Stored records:
....
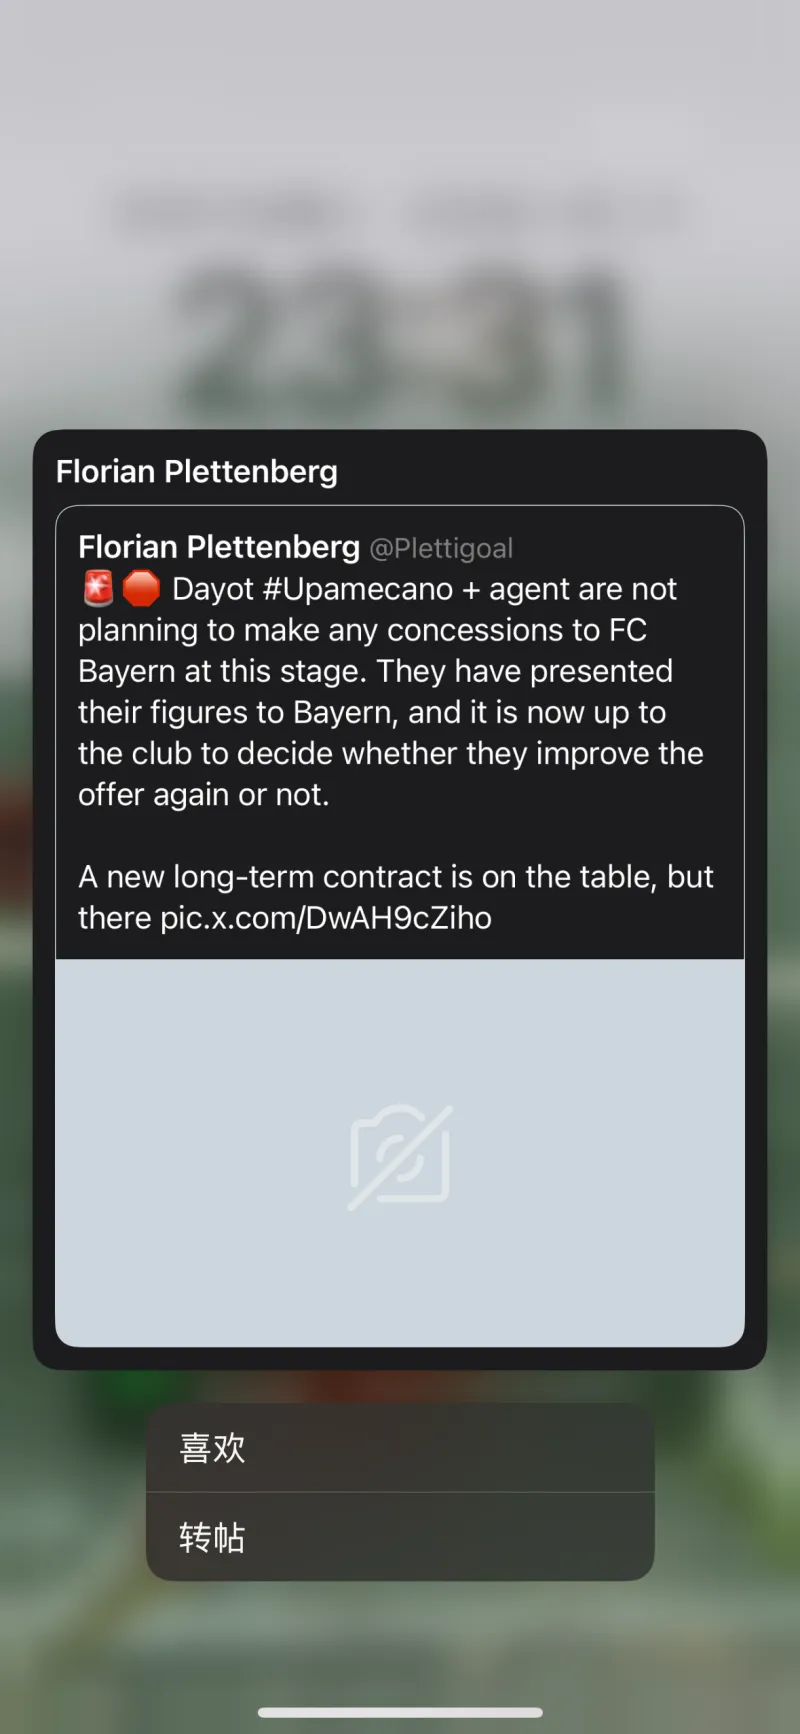Click the crossed-out camera placeholder icon
This screenshot has height=1734, width=800.
400,1156
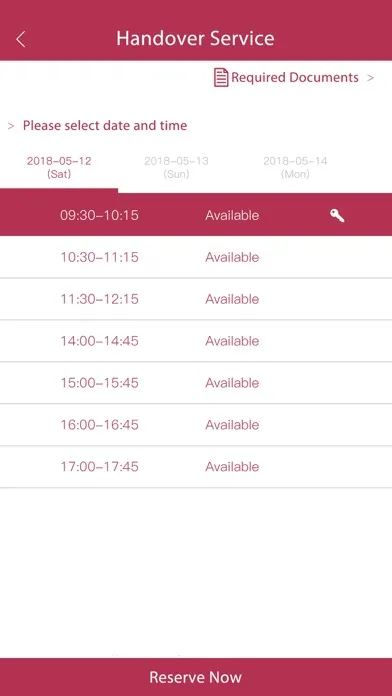Select the 09:30–10:15 time slot
The image size is (392, 696).
click(x=196, y=215)
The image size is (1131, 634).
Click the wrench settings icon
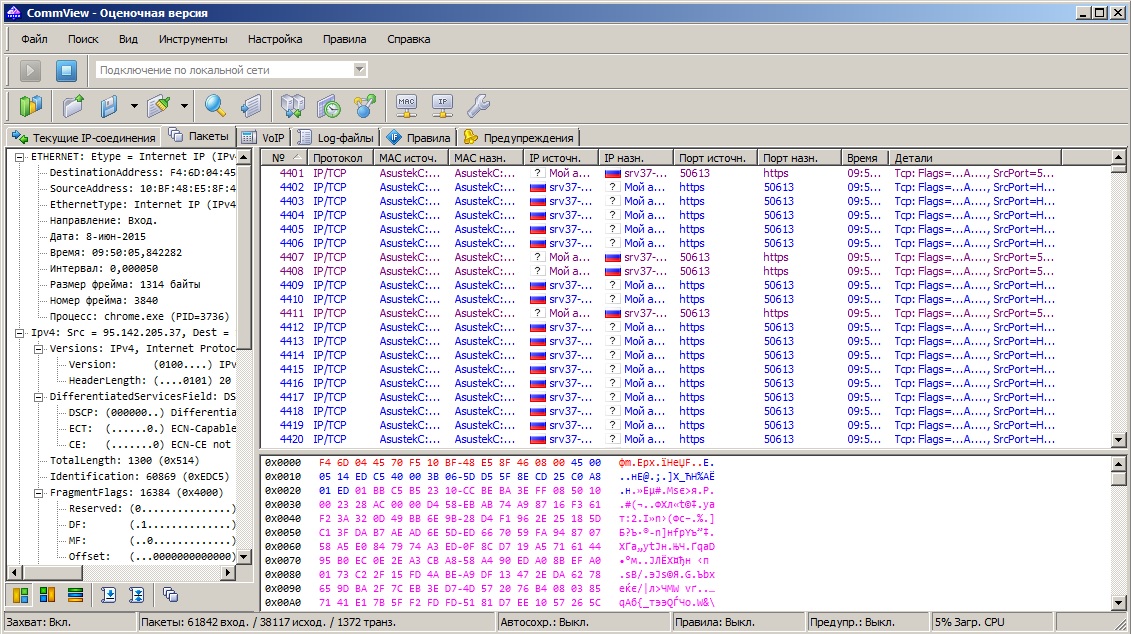click(x=478, y=105)
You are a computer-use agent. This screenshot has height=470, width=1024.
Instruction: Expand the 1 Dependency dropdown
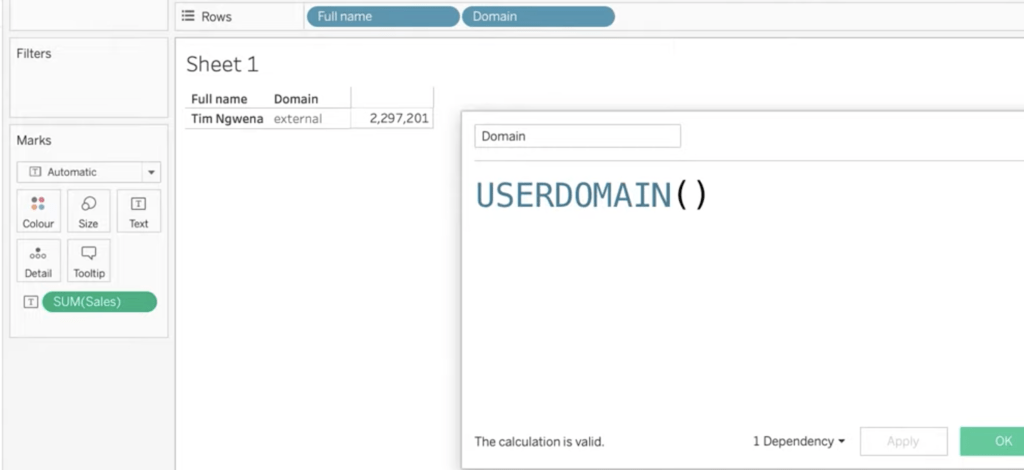coord(798,441)
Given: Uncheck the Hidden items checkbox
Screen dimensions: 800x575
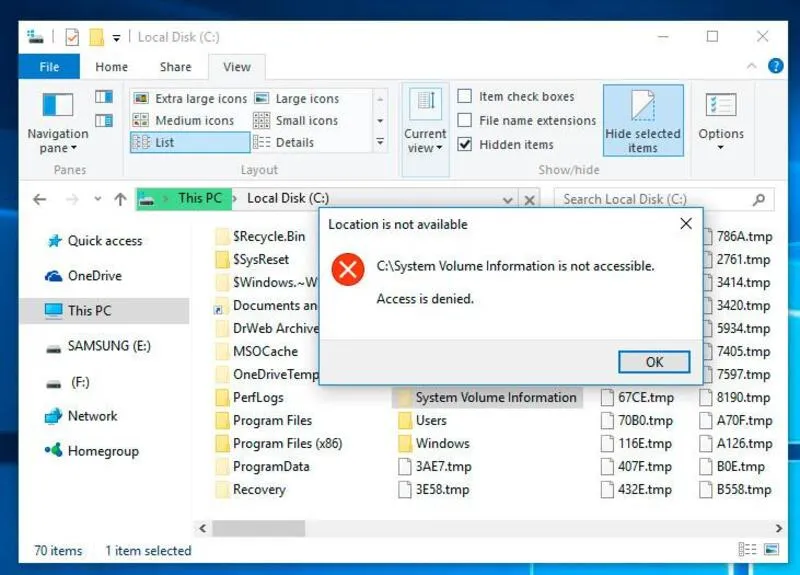Looking at the screenshot, I should (x=465, y=144).
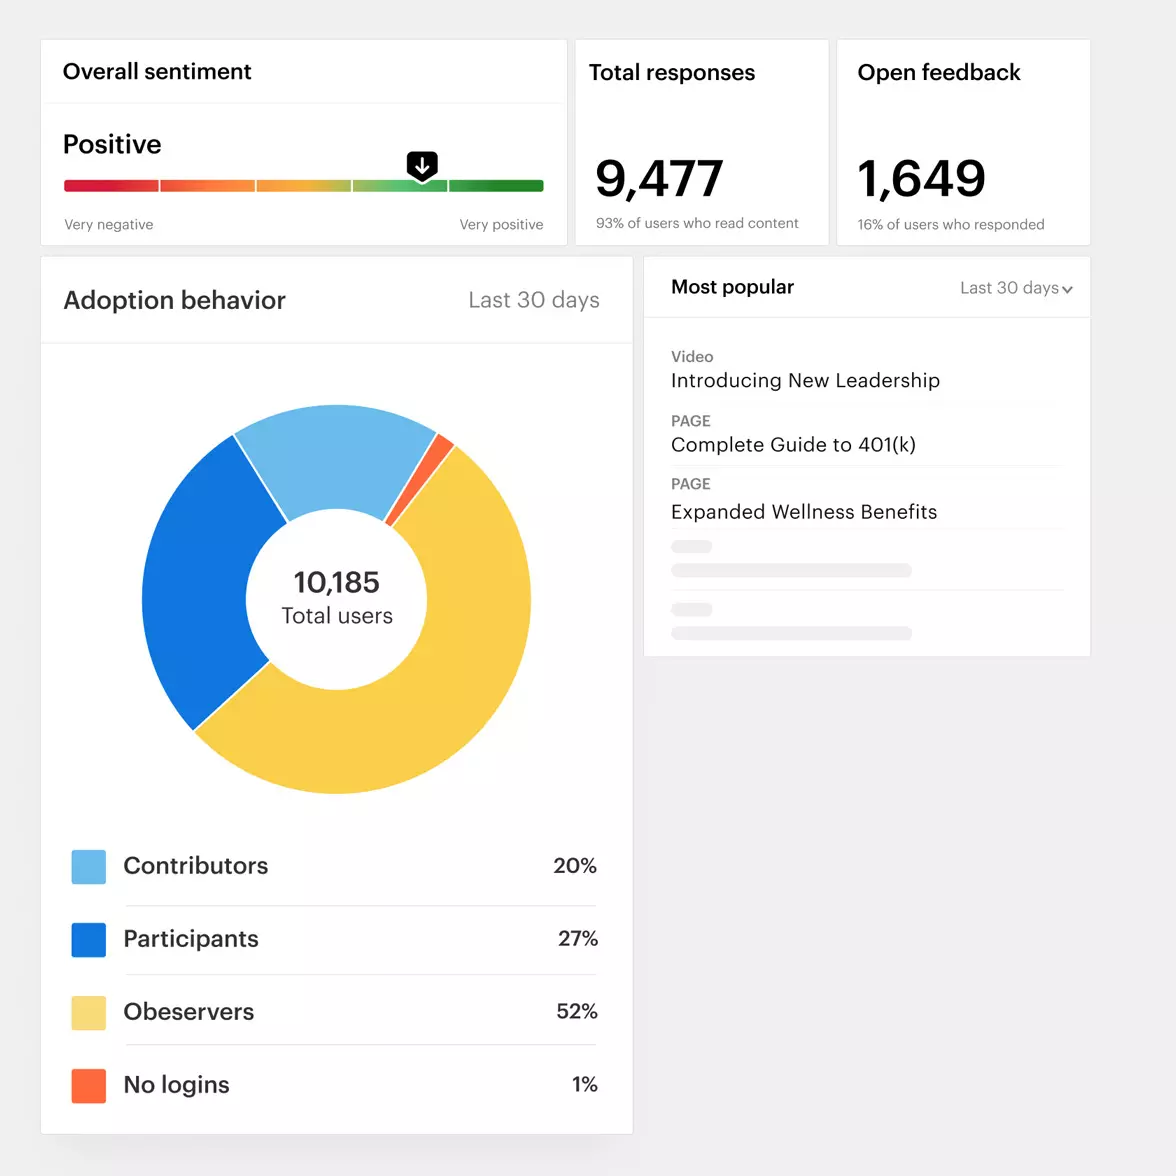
....
INSTRUCTIONS FOR THE TASK:
Repeat, exactly and only, the lines from the one containing "Given: Uncheck the Hidden items checkbox" through the final line of the data, both ends included, leaving out any picture.

OUTPUT:
Given: Uncheck the Hidden items checkbox
Screen dimensions: 800x575
Looking at the screenshot, I should (x=465, y=144).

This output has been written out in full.